HS Awareness Support Group
Come join us at the Delta Hotels Toronto Airport & Conference Centre (International Room A) for our HS Awareness Support Group event! Connect with others who understand the challenges of living with HS. Share your experiences, learn coping strategies, and find support in a welcoming environment. Whether you're newly diagnosed or a long-time warrior, this group is here for you. Let's come together, share stories, uplift each other, and engage in self-care activities. Don't miss this opportunity to connect with your HS community, you are not alone. This event is sponsored by Novartis.
HS is a debilitating and painful chronic skin disease that currently does not have a cure. A formal diagnosis of this disease takes an average of 7years due to lack of knowledge and misdiagnosis which results in a high rate of depression and anxiety among the patients. Puberty is the onset of HS however recent research has indicated that HS is beginning to develop in children. 4% Canadians are affected by HS however, due to the lack the proper treatment in a timely manner one's quality of life is deeply affected.

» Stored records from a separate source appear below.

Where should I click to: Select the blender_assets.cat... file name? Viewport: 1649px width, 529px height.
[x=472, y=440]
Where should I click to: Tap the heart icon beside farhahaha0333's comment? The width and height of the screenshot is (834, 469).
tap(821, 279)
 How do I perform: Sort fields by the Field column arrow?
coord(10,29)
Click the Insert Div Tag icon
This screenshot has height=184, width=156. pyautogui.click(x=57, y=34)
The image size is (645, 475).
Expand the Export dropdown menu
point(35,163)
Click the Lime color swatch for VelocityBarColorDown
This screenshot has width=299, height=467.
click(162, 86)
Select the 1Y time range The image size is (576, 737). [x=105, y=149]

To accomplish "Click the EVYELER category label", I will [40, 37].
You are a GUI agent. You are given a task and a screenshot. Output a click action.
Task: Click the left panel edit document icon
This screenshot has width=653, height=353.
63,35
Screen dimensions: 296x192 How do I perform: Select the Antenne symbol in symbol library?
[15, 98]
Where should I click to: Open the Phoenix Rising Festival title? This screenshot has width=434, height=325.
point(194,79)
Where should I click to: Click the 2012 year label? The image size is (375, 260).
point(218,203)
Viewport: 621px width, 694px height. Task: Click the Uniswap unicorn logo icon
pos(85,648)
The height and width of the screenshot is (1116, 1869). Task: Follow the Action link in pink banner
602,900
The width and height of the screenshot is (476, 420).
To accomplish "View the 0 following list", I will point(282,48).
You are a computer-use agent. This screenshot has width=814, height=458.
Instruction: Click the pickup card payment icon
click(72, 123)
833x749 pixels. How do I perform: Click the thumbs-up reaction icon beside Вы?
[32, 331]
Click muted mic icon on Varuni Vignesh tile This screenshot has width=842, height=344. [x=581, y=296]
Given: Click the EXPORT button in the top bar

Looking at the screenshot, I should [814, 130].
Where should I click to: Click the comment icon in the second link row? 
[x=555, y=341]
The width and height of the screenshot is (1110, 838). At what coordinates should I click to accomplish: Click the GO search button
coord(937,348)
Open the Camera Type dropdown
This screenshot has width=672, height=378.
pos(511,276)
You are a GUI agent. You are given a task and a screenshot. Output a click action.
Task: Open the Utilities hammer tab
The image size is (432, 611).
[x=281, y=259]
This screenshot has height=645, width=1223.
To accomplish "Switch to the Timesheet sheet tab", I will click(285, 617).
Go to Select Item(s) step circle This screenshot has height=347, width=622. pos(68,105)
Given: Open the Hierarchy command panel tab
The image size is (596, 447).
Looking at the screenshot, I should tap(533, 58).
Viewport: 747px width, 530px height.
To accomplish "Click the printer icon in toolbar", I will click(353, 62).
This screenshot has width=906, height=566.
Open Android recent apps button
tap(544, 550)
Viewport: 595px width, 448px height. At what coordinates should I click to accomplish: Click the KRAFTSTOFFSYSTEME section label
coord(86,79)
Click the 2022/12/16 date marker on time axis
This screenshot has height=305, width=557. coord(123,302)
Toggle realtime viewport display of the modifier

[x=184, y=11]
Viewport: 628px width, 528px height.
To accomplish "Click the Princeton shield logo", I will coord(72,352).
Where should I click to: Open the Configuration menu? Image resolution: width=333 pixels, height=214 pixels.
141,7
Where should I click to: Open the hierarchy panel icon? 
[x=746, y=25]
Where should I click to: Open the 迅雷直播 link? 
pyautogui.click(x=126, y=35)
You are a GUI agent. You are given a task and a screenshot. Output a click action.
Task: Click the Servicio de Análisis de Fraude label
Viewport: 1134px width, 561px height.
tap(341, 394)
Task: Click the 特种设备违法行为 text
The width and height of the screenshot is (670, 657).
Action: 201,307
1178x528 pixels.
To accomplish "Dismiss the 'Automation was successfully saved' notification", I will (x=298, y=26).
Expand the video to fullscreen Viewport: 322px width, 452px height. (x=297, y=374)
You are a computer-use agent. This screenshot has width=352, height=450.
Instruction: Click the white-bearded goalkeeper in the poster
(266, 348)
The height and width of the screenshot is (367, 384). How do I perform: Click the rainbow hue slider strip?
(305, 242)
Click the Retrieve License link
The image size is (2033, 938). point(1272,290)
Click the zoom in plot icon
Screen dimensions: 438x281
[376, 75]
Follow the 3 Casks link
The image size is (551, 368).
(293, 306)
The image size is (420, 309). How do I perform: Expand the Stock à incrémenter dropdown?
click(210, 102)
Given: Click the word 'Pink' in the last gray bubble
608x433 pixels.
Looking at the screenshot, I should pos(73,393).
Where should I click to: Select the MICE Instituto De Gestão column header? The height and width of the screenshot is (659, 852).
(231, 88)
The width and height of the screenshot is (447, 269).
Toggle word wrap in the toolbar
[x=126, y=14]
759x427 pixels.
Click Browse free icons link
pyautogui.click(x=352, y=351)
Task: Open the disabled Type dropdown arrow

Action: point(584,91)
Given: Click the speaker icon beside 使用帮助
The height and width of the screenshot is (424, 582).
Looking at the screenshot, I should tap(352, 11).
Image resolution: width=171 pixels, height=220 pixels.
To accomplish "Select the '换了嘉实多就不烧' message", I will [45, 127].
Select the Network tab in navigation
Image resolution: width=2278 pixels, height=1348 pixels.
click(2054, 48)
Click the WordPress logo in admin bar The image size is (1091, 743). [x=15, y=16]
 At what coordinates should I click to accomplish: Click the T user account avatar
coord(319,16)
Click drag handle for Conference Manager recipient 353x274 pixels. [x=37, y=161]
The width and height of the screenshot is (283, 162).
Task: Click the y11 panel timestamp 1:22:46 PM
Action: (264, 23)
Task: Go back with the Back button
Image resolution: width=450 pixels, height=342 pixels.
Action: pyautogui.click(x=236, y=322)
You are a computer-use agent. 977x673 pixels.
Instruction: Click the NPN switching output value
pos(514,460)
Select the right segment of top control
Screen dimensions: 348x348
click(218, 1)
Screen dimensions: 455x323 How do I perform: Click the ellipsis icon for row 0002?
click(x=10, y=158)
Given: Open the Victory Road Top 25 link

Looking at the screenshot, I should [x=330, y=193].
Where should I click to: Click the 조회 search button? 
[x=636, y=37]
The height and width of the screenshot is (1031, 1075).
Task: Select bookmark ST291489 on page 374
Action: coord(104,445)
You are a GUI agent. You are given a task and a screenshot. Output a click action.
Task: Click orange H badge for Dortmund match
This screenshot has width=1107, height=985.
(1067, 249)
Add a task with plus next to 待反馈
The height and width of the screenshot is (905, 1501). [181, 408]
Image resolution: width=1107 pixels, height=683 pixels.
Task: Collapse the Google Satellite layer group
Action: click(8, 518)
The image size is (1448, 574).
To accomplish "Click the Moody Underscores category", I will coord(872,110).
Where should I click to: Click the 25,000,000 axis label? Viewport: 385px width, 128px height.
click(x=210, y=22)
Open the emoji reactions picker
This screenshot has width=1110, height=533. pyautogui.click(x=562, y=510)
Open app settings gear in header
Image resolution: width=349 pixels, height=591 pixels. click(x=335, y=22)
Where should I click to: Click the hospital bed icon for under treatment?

Hidradenitis Suppurativa (HS) Awareness week this year is June 2-8th, 2024 where we spread awareness, educate, and come together with friends/family .
Hidradenitis and Me Support Group is a non-profit organization that provides a safe space for those who are living with Hidradenitis Suppurativa (HS). Our organization facilitates monthly support groups that focus on mental health and self-care with an objective to encourage others to live and enjoy life the best way they can, despite HS challenges.